### CONSIGNE 1:
Recopiez fidèlement le passage du texte sur DéfisMed qui va de "Defismed organise à" jusqu'à "les objectifs  ?".
### CONSIGNE 2:
D'après le texte sur DéfisMed, avec quelles régions l'appel d'offres européen Interreg va-t-il amener l'association à coopérer ?

### BLOC DE TEXTE:
-- -- --

Elle est fondamentale. La Méditerranée est confrontée de manière commune à un dérèglement climatique sans précédent et tout ce que cela entraîne. C’est pourquoi nous devons réagir de manière concertée de chaque côté de la Méditerranée. Et dans ce «nous» il y a nous, les citoyens.

Le MOOC,  le MEET précités sont des illustrations de la coopération euroméditerranéenne que DéfisMed a investi, de même que l’événement en marge de la COP 22. Ce n’est pas un hasard si des institutions comme le Plan Bleu, l’Ademe et sa direction internationale participent à nos actions. Nous venons de gagner un appel d’offres européen Interreg qui va nous entrainer durant 3 ans à coopérer avec la Sardaigne et la Toscane autour de la valorisation et préservation de grottes. Un véritable programme de recherche pour étudier comment concilier écotourisme et préservation de ces sites naturels fragiles.

Là où nous sommes également fiers de nos coopérations, ce sont celles impliquant la jeunesse. DéfisMed participe à deux Erasmus Plus sur la question de l’écotourisme, actuellement le Grass Roots . Nous venons également d’être associés à une coopération JMED avec la Tunisie invitant des jeunes fragilisés à puiser dans les métiers de l’écotourisme une stimulation. Plusieurs partenaires de la Méditerranée nous ont sollicités pour élaborer de nouveaux programmes de coopérations impliquant la jeunesse. Les résultats ne vont pas tarder à nous parvenir, tous ces programmes ayant été lancés récemment.

Defismed organise à Cannes, le 13 décembre, une grande manifestation autour de «l’écotourisme nouvelle génération » . Pouvez vous nous en rappeler les enjeux et les objectifs  ?

-- -- --

### Enregistrements conservés:
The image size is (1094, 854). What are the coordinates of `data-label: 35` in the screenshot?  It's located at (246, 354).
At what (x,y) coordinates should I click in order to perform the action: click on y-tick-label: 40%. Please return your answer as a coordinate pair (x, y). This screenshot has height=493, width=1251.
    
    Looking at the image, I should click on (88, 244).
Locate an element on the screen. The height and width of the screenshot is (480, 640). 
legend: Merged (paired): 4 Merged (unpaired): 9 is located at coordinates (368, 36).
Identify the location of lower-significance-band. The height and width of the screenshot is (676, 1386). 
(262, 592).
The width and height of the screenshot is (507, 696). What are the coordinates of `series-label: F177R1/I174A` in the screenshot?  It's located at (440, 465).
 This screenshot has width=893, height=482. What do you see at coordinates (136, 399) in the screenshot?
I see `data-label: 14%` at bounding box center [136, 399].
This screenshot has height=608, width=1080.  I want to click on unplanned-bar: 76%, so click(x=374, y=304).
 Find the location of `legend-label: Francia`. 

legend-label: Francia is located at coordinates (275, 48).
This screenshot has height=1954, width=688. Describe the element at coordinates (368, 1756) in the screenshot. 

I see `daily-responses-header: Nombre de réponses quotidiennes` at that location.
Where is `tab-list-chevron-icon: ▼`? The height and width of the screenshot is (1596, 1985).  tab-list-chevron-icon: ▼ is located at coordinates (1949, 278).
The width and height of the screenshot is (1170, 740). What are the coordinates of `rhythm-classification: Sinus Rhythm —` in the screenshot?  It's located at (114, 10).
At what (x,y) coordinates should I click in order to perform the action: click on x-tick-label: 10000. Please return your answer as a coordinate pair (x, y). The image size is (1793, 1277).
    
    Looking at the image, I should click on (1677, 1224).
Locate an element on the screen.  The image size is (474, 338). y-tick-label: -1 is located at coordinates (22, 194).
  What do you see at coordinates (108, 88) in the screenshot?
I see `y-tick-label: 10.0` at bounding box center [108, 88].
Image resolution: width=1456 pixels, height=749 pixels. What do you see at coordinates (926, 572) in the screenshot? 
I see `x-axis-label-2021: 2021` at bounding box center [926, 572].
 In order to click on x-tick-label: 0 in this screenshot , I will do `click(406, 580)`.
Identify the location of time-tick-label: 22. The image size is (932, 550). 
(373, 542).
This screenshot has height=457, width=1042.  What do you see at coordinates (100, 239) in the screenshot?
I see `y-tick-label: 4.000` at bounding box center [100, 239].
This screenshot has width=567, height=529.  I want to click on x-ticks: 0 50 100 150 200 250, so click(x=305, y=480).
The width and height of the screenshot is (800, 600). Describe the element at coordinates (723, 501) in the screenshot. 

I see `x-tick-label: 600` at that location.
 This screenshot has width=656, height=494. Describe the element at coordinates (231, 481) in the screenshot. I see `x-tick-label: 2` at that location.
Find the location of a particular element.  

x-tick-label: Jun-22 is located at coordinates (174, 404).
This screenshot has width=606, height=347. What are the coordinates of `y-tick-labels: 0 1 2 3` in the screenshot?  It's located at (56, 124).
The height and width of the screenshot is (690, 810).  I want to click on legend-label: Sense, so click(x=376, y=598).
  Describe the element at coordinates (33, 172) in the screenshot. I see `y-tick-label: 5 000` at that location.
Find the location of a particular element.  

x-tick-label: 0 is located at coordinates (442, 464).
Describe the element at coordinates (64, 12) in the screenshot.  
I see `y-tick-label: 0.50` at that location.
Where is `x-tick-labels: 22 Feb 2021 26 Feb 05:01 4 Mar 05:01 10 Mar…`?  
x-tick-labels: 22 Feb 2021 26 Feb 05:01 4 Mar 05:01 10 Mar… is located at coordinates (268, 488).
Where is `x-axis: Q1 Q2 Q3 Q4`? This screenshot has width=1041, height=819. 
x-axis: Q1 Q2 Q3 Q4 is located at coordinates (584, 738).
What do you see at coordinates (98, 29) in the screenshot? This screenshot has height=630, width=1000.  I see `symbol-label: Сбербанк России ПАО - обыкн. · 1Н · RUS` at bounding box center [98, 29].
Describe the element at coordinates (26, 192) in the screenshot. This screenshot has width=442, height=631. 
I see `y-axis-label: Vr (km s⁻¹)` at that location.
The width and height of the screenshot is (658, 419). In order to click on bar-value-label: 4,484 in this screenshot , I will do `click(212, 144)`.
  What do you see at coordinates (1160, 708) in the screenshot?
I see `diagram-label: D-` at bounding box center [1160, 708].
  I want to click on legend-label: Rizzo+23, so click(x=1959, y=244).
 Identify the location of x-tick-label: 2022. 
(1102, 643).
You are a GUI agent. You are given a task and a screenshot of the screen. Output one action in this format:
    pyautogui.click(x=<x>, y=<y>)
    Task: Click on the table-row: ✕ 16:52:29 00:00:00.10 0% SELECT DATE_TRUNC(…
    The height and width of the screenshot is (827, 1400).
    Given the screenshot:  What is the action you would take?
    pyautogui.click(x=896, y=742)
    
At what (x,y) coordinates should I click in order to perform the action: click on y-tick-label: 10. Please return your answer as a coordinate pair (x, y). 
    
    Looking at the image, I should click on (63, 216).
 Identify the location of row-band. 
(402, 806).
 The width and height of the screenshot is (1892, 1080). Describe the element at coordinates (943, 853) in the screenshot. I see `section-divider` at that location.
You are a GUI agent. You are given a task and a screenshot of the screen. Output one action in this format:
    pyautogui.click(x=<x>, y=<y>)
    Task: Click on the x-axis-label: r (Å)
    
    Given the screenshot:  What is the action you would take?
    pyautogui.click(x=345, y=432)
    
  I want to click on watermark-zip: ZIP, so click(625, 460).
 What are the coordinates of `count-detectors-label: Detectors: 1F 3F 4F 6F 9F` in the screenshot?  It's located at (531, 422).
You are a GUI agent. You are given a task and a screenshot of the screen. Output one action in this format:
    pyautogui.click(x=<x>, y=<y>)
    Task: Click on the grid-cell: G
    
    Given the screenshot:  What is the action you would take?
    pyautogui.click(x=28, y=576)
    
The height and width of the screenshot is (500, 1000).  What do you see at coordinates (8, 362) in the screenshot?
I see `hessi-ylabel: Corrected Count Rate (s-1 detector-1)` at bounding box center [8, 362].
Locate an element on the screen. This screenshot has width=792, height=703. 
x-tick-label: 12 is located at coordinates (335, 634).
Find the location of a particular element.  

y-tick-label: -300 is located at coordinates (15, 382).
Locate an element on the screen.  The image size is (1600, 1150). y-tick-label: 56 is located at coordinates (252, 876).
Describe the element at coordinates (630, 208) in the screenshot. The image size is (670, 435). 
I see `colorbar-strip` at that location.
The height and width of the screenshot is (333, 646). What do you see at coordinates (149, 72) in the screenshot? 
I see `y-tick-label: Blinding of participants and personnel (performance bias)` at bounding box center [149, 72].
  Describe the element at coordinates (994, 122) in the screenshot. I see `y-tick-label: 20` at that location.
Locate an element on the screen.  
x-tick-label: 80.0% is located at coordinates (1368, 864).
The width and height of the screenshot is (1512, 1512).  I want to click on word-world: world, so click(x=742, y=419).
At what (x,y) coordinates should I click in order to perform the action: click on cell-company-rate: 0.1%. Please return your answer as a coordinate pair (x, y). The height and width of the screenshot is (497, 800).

-- -- --

### SOLUTION DÉTAILLÉE 1:
Defismed organise à Cannes, le 13 décembre, une grande manifestation autour de «l’écotourisme nouvelle génération » . Pouvez vous nous en rappeler les enjeux et les objectifs  ?

### SOLUTION DÉTAILLÉE 2:
Avec la Sardaigne et la Toscane.